- **EXERCISE INPUTS**:

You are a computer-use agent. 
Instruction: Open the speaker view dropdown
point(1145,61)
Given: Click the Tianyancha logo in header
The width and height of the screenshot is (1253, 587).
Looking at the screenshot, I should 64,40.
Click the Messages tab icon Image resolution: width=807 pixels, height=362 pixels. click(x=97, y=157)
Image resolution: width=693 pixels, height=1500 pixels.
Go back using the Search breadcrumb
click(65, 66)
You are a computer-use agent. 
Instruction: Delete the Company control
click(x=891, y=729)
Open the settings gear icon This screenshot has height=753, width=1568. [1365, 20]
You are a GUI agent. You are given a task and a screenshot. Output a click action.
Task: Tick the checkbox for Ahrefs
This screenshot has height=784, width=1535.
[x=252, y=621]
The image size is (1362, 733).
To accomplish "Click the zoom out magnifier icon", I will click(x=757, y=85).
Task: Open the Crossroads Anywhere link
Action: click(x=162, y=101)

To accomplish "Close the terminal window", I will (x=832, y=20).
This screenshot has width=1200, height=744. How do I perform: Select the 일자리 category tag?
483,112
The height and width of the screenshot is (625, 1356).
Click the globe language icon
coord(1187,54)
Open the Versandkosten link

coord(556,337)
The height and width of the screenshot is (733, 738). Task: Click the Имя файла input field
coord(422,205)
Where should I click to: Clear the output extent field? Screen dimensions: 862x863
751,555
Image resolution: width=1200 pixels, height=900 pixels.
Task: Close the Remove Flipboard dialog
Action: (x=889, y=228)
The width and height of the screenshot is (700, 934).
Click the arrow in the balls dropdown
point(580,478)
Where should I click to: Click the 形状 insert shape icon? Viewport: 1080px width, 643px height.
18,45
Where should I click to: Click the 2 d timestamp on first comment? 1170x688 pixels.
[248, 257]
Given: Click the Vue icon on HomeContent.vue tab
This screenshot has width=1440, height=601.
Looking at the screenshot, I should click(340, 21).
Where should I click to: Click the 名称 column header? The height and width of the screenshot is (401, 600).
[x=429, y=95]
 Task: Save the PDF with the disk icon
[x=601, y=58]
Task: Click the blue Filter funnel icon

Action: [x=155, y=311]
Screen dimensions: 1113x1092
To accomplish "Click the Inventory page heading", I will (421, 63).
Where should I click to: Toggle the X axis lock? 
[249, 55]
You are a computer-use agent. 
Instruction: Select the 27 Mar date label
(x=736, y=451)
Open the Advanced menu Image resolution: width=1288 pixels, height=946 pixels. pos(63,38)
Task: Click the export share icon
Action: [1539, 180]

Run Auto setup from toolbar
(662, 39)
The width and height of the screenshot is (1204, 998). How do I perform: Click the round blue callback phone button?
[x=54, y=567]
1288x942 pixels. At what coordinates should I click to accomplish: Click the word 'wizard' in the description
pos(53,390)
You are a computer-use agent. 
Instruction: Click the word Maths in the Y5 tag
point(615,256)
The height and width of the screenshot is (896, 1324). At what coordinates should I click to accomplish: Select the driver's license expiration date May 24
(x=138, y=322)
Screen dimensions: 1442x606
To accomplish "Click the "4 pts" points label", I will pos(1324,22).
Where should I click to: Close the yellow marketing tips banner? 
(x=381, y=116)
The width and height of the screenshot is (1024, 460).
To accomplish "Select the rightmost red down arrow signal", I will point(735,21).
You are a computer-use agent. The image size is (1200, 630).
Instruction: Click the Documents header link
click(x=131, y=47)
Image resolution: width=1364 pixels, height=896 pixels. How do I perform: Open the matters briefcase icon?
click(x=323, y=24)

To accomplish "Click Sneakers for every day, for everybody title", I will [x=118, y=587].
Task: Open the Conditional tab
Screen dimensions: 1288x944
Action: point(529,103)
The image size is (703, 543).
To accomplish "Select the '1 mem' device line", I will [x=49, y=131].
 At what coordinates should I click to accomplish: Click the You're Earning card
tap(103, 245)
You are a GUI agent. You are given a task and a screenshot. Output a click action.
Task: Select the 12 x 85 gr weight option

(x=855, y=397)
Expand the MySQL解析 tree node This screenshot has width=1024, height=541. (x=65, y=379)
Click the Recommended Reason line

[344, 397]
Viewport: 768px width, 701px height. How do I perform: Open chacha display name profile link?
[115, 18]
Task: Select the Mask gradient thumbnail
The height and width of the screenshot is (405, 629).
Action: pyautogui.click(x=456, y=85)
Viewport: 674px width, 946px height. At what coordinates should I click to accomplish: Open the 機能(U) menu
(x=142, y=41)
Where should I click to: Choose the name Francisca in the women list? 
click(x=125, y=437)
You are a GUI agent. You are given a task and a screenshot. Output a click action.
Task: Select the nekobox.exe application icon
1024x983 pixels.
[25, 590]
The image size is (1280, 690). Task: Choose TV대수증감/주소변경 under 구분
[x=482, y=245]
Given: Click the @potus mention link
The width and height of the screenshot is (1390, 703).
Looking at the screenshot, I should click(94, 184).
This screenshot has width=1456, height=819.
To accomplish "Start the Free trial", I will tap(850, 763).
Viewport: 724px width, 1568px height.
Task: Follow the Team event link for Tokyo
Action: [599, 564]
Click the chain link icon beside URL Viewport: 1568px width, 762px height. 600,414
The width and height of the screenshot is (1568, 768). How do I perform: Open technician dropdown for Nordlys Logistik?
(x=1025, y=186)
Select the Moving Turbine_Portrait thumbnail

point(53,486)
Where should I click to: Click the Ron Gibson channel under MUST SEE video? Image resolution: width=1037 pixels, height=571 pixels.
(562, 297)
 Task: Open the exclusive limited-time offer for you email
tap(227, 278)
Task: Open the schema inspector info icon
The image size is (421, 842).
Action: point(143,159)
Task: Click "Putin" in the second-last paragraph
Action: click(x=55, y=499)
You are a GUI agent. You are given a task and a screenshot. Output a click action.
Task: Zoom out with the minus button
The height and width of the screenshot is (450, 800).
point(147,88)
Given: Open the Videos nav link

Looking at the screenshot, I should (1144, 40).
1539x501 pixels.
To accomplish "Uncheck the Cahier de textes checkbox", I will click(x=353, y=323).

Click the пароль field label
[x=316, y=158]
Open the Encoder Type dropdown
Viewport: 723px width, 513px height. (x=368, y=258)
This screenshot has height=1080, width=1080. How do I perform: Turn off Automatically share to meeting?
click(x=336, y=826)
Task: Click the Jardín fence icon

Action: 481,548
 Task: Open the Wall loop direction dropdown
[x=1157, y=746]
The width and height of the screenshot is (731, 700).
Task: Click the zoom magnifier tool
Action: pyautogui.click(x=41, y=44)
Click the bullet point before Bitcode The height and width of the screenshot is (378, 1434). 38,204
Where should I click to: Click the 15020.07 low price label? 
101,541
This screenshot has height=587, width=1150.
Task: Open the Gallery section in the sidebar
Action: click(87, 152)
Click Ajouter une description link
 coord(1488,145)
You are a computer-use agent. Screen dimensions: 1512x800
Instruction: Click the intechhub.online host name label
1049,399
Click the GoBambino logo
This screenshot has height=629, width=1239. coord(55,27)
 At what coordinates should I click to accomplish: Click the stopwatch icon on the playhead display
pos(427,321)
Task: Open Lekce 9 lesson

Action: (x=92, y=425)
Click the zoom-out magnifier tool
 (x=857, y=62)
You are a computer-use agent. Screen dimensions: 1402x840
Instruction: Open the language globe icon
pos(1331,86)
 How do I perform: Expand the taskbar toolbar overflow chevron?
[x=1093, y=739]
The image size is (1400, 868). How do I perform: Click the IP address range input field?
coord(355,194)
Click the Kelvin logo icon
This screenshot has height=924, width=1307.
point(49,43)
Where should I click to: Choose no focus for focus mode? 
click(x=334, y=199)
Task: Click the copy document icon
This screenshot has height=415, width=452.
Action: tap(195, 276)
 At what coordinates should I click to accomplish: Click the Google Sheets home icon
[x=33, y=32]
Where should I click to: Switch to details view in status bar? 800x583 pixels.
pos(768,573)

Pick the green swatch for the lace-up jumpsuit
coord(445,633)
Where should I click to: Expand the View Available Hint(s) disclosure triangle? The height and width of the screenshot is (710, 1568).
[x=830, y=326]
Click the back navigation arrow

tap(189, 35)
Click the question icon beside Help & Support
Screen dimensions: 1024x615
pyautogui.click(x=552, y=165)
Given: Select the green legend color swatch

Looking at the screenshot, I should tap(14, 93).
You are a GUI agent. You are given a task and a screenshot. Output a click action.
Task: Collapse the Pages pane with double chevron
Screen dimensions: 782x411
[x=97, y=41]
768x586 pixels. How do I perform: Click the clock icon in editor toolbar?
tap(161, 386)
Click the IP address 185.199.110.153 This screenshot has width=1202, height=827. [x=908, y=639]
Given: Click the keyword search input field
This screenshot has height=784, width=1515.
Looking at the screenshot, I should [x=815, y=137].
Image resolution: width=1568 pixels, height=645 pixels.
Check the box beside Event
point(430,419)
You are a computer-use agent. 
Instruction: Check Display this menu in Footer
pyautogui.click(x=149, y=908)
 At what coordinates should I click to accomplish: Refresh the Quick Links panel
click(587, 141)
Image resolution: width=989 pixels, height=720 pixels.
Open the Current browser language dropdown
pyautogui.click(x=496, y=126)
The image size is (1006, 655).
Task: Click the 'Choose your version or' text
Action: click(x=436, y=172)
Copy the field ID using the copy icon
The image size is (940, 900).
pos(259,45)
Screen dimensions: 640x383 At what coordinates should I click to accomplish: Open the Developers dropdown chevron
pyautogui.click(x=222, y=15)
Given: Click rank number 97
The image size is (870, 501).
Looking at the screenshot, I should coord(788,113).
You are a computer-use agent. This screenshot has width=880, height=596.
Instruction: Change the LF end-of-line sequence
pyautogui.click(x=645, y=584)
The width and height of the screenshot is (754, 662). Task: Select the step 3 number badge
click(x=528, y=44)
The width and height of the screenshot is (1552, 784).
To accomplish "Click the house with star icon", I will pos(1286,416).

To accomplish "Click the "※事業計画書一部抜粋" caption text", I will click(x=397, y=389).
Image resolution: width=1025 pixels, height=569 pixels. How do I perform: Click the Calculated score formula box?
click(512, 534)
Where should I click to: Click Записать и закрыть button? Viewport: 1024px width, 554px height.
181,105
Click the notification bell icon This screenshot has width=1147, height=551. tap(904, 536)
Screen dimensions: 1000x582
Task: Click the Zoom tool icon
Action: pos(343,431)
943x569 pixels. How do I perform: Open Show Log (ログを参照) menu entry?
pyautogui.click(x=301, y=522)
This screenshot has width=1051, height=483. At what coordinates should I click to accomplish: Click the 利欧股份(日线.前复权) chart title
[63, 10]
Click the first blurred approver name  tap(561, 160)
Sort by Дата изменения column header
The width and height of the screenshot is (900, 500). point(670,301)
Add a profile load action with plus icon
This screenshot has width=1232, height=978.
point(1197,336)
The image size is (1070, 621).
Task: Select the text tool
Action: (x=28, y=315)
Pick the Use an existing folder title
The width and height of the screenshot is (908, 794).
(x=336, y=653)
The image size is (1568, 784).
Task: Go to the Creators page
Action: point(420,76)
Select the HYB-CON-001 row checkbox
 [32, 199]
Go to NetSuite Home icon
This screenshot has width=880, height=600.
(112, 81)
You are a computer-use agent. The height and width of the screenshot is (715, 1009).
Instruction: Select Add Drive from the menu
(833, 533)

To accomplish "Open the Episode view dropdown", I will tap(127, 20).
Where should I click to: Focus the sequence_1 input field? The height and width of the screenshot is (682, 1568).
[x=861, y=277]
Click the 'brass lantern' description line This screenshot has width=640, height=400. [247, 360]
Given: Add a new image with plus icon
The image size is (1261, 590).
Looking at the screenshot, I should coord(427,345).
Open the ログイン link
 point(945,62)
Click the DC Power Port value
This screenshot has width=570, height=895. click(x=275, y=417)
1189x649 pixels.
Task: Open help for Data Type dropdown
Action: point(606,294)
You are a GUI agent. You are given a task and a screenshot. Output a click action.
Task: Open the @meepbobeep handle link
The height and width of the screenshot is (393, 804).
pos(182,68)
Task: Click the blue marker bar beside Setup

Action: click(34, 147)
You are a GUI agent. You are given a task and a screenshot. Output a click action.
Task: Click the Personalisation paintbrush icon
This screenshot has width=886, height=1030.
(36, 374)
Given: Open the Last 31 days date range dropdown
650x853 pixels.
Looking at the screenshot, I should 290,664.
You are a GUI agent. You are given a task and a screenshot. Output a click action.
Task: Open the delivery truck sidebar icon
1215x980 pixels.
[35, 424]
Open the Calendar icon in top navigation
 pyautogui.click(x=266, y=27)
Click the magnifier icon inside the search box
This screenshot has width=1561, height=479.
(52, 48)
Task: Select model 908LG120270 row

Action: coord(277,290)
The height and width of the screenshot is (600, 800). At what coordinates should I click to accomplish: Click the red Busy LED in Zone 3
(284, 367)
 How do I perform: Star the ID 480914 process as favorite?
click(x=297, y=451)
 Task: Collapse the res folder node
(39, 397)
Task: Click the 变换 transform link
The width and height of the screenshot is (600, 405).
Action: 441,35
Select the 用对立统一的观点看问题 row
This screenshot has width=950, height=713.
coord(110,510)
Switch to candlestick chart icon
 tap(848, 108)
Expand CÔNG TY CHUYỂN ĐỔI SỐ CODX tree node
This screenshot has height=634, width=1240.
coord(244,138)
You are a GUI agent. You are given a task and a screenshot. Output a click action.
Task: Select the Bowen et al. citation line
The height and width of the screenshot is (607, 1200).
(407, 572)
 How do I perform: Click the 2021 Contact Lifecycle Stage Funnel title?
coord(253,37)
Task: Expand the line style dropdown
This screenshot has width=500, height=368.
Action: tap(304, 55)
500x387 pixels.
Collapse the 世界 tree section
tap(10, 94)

- **WHAT YOU SHOULD DO**: Your answer should be the lines above from the one containing "Task: Open the delivery truck sidebar icon" through the one containing "Task: Click the 变换 transform link", copied exactly and with both ends kept.

- **SOLUTION TO THIS EXERCISE**:
Task: Open the delivery truck sidebar icon
1215x980 pixels.
[35, 424]
Open the Calendar icon in top navigation
 pyautogui.click(x=266, y=27)
Click the magnifier icon inside the search box
This screenshot has width=1561, height=479.
(52, 48)
Task: Select model 908LG120270 row

Action: coord(277,290)
The height and width of the screenshot is (600, 800). At what coordinates should I click to accomplish: Click the red Busy LED in Zone 3
(284, 367)
 How do I perform: Star the ID 480914 process as favorite?
click(x=297, y=451)
 Task: Collapse the res folder node
(39, 397)
Task: Click the 变换 transform link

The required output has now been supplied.